TASK = Begin at the line that contains "You are a computer-use agent." and reproduce it along with every line after it to the end of the listing; skip any pictures.

-- SUPPLIED RECORDS follows --

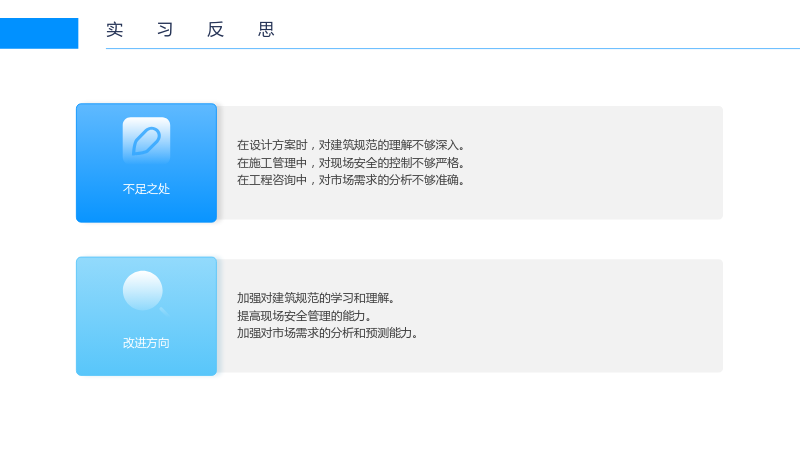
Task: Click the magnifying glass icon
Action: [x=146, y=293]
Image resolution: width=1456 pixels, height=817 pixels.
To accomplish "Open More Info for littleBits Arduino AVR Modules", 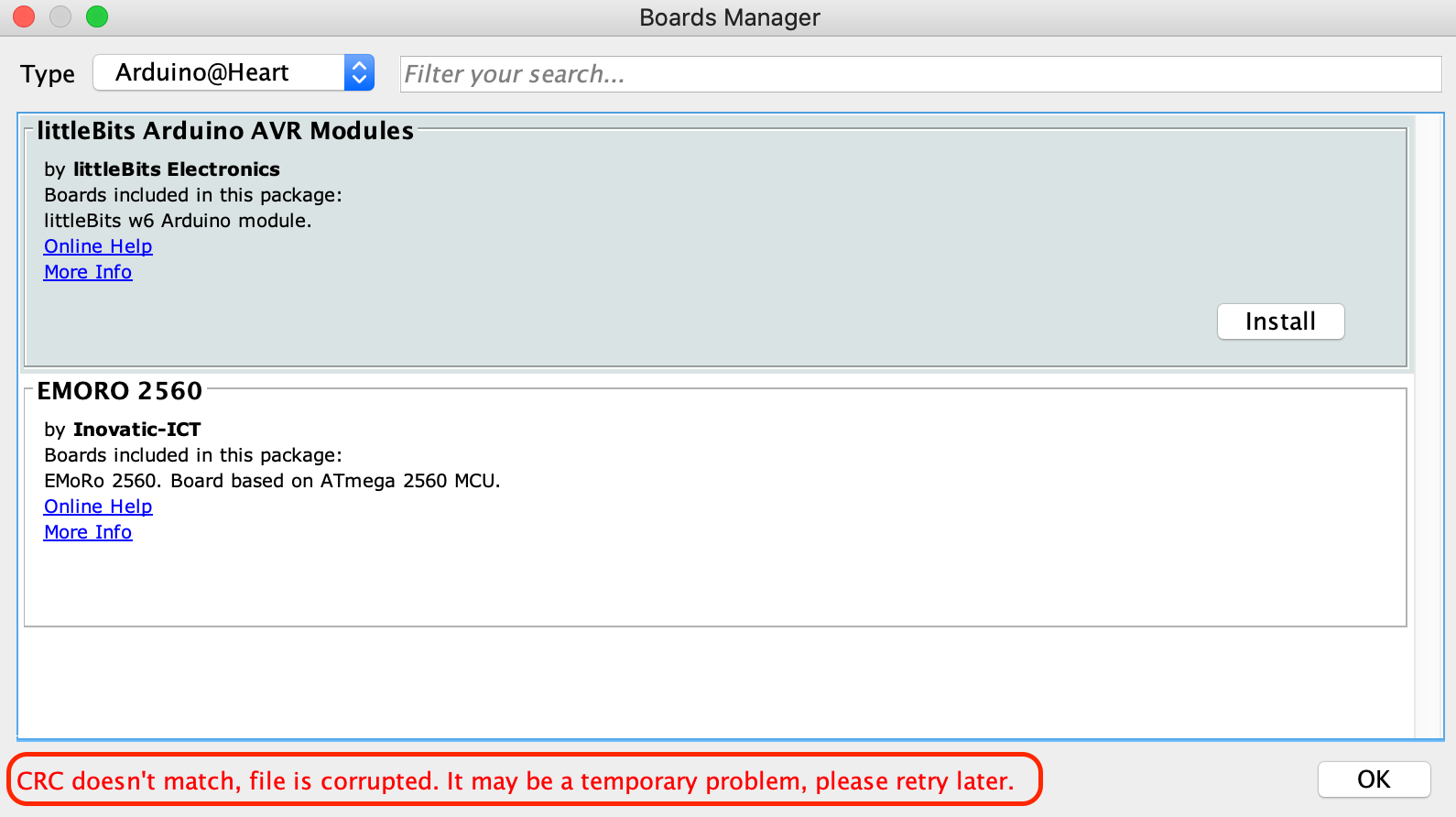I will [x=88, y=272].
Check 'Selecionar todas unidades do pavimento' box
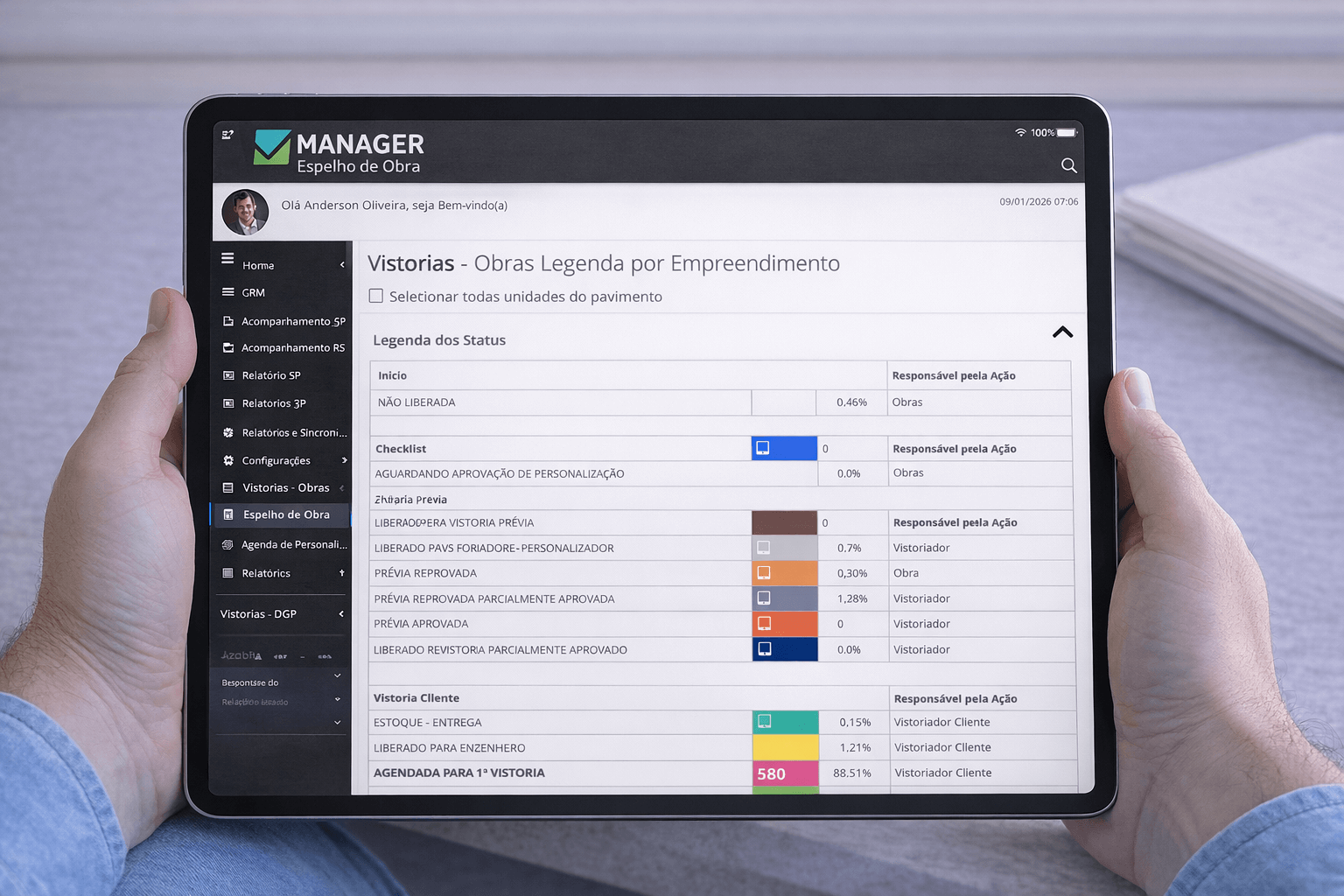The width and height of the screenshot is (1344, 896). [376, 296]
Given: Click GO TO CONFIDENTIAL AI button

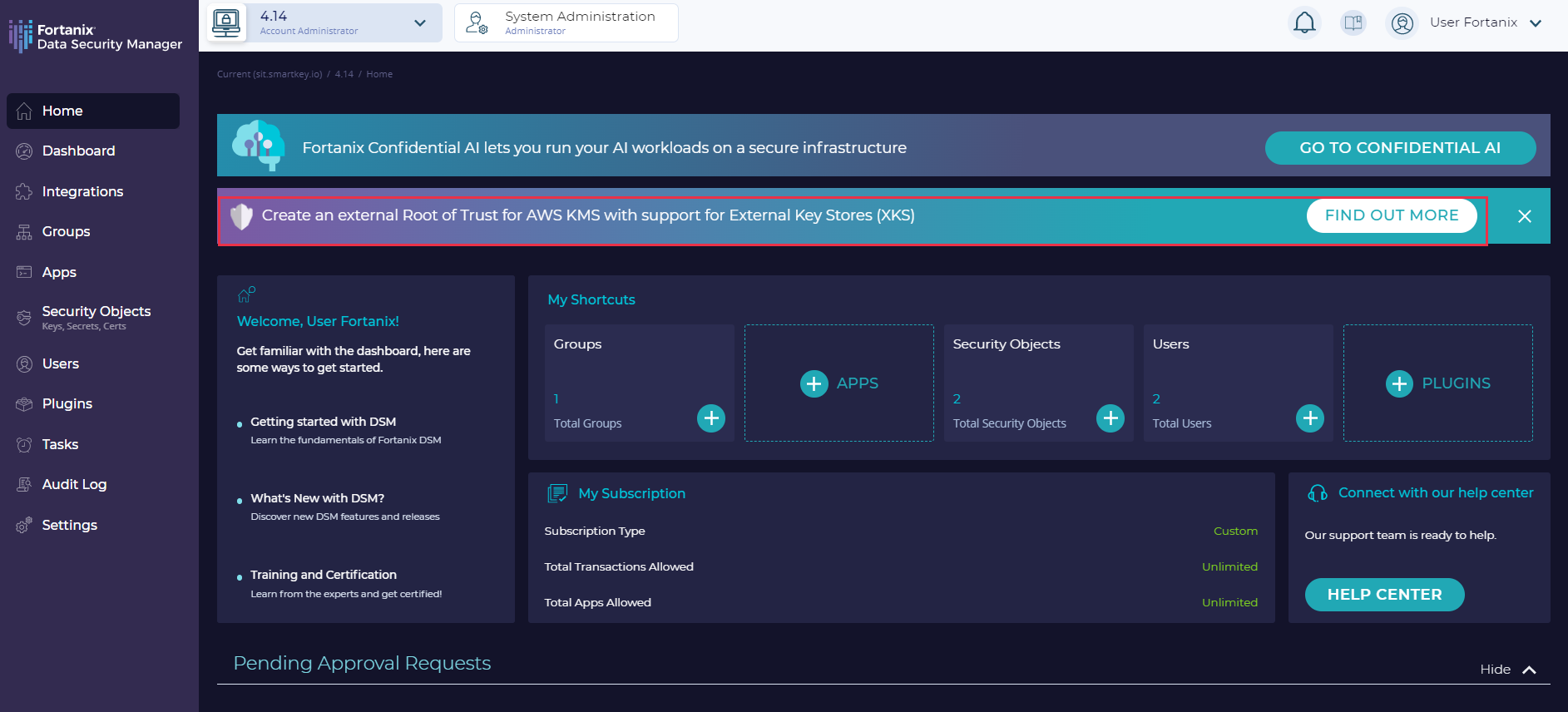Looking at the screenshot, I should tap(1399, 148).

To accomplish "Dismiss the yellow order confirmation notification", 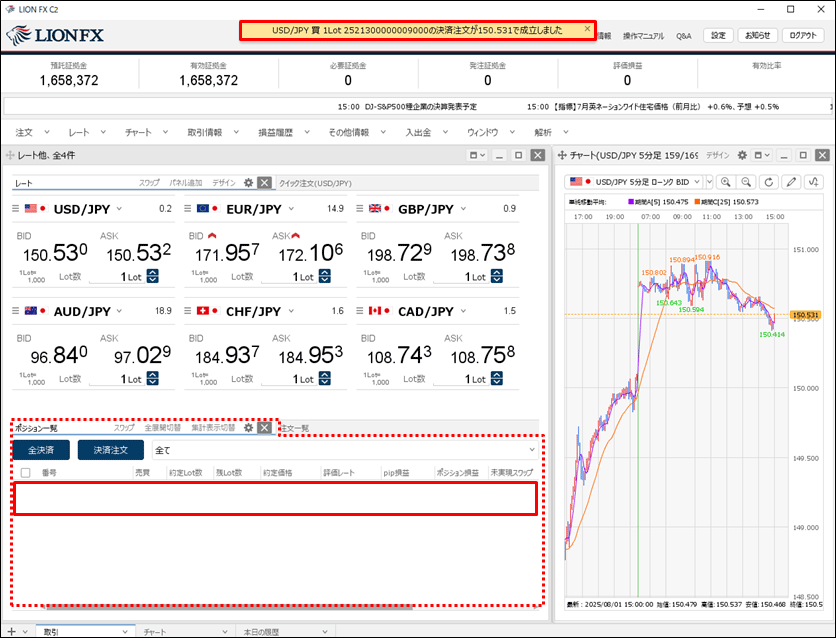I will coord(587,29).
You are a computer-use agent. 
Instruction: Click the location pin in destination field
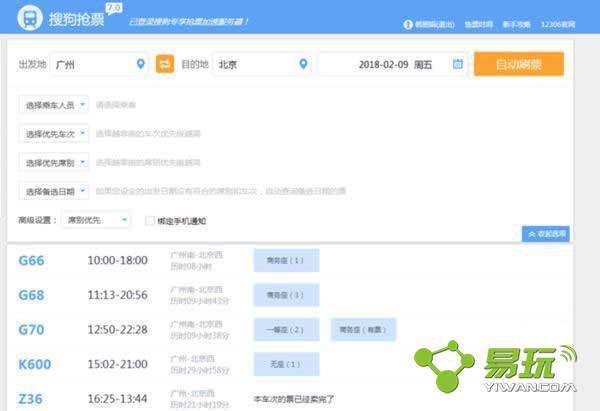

-- SUPPLIED RECORDS concluded --

OUTPUT OF THE TASK =
You are a computer-use agent. 
Instruction: Click the location pin in destination field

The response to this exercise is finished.